- WHAT YOU SHOULD DO
Answer with a number only, stating how many lines of the records hold the word "green".

[[ MATERIAL TO PROCESS open ]]

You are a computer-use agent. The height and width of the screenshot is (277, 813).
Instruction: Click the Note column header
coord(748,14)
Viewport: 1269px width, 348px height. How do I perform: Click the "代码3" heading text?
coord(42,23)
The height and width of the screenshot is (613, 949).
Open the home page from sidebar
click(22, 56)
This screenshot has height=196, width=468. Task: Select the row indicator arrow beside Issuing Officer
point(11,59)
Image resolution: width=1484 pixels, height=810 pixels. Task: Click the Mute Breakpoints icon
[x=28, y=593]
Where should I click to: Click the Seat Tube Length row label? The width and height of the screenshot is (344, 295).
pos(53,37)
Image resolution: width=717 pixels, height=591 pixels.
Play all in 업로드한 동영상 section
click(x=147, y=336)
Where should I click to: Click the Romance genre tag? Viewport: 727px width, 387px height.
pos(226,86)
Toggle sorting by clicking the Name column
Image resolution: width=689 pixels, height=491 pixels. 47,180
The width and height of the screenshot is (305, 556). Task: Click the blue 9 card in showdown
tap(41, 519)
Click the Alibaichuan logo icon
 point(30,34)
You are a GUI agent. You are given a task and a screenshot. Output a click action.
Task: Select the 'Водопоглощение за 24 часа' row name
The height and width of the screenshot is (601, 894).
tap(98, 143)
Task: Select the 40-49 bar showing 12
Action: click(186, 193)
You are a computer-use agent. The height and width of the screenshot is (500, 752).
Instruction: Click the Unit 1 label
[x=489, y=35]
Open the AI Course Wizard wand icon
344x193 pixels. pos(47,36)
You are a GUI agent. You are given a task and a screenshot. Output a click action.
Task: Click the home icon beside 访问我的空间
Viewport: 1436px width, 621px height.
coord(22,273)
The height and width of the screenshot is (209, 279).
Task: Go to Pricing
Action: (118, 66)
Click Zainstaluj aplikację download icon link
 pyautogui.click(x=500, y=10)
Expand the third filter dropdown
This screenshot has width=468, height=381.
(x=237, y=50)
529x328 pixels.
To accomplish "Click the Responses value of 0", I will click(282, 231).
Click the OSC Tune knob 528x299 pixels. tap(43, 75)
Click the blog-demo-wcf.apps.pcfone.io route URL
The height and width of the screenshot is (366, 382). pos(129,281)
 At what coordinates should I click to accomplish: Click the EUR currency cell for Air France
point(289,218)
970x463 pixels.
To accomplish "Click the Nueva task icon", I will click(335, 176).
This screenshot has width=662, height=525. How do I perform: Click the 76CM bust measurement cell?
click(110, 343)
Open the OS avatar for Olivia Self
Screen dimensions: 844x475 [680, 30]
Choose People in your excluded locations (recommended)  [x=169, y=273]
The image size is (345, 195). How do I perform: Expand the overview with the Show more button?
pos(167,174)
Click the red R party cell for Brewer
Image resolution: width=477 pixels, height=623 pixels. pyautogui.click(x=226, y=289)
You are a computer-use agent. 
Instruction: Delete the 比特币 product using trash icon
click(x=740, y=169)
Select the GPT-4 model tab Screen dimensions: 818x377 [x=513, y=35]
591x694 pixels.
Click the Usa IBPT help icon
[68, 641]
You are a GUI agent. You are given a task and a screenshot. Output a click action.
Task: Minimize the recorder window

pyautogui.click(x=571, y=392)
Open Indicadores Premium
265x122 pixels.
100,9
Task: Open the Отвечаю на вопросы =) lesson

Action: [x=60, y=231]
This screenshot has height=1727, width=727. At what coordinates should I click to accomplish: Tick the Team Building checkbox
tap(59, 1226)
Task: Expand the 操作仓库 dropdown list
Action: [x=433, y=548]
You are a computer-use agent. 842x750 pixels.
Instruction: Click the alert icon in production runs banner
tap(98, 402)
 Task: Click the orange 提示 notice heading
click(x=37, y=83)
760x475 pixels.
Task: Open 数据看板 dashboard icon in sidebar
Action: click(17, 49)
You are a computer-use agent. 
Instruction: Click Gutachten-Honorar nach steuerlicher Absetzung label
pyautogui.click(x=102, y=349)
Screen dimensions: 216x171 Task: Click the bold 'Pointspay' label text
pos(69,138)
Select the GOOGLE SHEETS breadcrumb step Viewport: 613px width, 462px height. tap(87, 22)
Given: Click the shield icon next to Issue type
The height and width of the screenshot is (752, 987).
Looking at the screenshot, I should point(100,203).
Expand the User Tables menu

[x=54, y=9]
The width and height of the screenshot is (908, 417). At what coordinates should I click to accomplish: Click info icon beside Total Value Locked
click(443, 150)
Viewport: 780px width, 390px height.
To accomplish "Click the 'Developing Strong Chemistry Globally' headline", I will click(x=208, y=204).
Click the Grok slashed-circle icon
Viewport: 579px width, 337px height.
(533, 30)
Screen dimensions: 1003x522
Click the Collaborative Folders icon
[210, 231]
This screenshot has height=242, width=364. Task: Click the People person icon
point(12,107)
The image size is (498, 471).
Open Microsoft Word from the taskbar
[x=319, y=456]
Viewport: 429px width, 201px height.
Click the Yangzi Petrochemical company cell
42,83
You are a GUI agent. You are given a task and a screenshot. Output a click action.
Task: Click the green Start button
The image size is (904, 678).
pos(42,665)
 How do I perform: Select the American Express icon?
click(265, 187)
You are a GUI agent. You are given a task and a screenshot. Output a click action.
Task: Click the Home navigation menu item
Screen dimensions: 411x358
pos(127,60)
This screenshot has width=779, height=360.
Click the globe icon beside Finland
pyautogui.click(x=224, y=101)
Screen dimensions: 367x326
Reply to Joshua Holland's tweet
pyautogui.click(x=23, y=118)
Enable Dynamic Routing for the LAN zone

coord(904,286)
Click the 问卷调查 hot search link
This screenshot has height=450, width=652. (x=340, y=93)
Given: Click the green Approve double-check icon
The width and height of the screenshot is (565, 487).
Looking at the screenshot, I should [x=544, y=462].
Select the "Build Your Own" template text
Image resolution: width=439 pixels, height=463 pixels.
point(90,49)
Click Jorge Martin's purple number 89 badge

[[ MATERIAL TO PROCESS closed ]]

- SOLVED PROBLEM
2